Ans12. (d) The options a, b and c are incorrect, respectively, as the correlation is not used for relationship between population and sample means, chi-square test is used for proportions and not for means and S.D. has the same units as of the values themselves. Mean, median and mode in normal distribution are equal. Thus option e is also incorrect.

Ans13. (a) Options b is incorrect as multiplicationve rule is for mutually exclusive and not for inclusive events. The probability of disease given complaints and of complaints given disease are different. Blinding does not help in generalization and bias is not a random error as it is a systematic error. Option a is correct as reference range for some medical parameters (e.g., blood pressure) is based on health consequence and not ±2SD limits.

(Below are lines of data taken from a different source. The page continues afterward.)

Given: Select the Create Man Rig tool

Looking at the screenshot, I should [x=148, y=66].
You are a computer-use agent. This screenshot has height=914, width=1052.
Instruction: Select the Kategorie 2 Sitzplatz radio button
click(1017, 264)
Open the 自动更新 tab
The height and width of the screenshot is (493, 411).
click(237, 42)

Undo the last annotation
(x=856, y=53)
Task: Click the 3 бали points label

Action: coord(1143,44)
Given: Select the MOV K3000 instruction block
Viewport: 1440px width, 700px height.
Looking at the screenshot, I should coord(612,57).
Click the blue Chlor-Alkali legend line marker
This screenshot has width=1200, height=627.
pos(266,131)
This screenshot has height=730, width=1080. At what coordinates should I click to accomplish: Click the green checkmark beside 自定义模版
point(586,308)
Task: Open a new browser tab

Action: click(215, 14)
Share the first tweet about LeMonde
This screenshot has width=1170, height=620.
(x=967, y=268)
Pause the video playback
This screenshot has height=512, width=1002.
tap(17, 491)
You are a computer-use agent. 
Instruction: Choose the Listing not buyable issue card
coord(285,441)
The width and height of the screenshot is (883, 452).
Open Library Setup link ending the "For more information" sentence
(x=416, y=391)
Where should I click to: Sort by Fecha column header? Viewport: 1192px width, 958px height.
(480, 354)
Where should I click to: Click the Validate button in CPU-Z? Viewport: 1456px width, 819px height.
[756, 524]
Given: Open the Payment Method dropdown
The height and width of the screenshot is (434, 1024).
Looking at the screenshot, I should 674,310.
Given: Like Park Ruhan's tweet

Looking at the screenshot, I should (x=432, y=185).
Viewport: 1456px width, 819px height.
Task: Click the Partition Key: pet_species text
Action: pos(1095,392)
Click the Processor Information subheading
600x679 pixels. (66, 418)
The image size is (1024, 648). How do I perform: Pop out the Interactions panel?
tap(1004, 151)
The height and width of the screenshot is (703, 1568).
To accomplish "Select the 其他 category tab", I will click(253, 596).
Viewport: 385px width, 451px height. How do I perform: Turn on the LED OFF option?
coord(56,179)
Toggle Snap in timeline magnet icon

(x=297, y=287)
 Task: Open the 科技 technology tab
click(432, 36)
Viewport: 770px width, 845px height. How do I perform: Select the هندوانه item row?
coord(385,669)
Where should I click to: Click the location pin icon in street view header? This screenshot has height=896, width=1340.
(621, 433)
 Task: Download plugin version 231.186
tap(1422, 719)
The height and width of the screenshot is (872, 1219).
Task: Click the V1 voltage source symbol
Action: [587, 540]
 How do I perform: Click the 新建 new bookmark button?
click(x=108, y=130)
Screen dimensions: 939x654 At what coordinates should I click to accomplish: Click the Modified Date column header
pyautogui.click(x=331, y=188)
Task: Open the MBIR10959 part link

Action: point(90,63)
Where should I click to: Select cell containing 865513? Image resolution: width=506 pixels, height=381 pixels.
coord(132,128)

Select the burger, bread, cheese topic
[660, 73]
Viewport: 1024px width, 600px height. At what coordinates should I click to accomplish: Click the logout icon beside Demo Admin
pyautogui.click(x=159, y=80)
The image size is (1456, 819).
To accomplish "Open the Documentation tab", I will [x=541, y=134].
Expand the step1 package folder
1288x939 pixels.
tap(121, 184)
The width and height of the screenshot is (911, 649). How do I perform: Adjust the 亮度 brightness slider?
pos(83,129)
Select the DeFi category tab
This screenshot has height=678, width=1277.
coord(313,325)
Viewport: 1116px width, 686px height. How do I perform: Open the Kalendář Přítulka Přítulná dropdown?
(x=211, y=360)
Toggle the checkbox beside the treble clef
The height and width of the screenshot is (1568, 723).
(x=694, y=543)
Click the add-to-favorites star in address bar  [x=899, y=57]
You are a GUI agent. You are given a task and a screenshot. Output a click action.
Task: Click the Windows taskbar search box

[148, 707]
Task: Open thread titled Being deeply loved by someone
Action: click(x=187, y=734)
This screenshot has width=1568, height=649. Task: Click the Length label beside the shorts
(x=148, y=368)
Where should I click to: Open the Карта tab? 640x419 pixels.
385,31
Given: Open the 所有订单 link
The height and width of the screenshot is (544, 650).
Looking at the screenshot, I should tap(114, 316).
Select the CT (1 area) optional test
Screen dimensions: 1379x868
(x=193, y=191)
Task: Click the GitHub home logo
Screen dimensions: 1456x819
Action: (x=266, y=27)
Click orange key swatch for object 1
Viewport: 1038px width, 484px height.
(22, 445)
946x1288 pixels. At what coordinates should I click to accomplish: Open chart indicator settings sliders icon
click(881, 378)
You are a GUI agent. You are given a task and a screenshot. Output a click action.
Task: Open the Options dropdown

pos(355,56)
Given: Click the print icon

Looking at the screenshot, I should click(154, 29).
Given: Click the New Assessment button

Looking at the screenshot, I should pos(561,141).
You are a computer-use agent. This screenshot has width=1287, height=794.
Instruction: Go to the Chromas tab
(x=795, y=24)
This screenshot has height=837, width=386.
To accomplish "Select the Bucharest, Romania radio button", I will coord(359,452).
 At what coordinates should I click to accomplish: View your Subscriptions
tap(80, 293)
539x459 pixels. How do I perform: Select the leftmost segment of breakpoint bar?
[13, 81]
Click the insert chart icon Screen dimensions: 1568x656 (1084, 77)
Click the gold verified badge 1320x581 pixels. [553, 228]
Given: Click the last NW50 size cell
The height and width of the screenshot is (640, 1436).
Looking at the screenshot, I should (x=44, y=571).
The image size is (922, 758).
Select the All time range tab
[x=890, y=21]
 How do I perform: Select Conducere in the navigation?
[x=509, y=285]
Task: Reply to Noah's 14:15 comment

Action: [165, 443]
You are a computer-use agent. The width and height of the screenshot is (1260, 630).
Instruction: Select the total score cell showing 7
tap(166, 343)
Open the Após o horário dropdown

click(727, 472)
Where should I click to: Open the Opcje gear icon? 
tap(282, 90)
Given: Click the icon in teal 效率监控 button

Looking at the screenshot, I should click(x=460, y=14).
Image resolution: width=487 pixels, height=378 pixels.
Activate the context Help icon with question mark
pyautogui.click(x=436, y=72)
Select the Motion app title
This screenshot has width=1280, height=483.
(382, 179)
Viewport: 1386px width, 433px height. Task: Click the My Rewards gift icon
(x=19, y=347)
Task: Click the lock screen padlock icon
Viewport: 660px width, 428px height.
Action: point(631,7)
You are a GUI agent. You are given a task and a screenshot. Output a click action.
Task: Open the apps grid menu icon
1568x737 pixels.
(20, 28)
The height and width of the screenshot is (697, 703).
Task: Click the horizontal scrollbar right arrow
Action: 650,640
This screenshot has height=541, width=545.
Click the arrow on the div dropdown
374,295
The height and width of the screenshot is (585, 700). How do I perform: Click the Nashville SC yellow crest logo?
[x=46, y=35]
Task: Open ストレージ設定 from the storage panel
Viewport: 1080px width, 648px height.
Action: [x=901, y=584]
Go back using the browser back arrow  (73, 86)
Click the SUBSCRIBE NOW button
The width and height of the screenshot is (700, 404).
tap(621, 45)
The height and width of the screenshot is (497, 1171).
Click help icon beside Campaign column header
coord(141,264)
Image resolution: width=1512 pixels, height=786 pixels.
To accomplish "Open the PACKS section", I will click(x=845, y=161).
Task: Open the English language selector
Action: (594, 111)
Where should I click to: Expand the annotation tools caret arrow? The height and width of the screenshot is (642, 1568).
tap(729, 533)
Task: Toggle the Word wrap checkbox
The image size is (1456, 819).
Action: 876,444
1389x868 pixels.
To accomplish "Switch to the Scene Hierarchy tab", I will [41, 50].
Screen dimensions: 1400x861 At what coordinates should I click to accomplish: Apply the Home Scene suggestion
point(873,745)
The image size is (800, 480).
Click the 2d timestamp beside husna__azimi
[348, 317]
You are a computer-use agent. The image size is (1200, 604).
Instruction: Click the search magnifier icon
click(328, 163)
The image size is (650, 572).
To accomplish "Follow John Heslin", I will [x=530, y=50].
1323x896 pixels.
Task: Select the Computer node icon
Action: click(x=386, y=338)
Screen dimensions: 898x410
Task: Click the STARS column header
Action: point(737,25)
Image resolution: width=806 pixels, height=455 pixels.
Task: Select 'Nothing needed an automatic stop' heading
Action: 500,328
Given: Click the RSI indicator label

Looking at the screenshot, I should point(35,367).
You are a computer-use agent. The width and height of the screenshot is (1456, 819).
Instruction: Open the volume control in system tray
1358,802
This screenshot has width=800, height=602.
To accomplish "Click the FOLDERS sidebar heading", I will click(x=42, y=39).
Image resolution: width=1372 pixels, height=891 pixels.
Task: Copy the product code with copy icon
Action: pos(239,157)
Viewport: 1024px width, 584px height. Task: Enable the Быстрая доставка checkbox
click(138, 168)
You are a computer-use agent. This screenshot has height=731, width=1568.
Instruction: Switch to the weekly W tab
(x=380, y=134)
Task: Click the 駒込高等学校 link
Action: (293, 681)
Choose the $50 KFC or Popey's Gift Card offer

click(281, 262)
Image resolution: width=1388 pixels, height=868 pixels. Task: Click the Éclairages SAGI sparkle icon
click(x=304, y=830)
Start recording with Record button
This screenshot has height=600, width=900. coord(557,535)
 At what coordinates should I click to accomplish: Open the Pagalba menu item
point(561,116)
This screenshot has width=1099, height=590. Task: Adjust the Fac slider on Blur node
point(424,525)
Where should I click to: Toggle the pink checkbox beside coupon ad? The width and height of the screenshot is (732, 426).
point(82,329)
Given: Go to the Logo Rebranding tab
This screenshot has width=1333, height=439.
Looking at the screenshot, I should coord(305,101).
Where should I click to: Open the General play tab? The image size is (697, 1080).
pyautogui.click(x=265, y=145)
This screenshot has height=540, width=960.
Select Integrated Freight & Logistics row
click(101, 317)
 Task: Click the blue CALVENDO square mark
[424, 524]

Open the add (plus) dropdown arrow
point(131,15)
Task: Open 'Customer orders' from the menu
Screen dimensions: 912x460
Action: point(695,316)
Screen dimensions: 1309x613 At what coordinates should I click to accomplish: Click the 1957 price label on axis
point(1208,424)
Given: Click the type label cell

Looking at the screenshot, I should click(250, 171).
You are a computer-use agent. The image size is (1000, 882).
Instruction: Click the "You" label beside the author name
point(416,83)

Ans14. (b) Option a is incorrect because P-value is the actual value of probability of Type I error and level of significance is the predetermined threshold value such as 0.05. These are not same. Cluster sampling generally requires larger sample as compared to SRS. Standard error is not the square root of SD. For large samples parametric methods are always preferred so the options c, d and e are incorrect.

Ans15. (e) Options a, b, c and d are correct statements because the distributions generally are symmetric or skewed, 30th percentile is not 30 percent score, randomization is a preferred method in clinical trials, and some positive value of P is always obtained. P is the probability of error and this can never be zero in actual-life setup. Option e is a wrong statement because normal range is calculated for healthy people and not for the general population.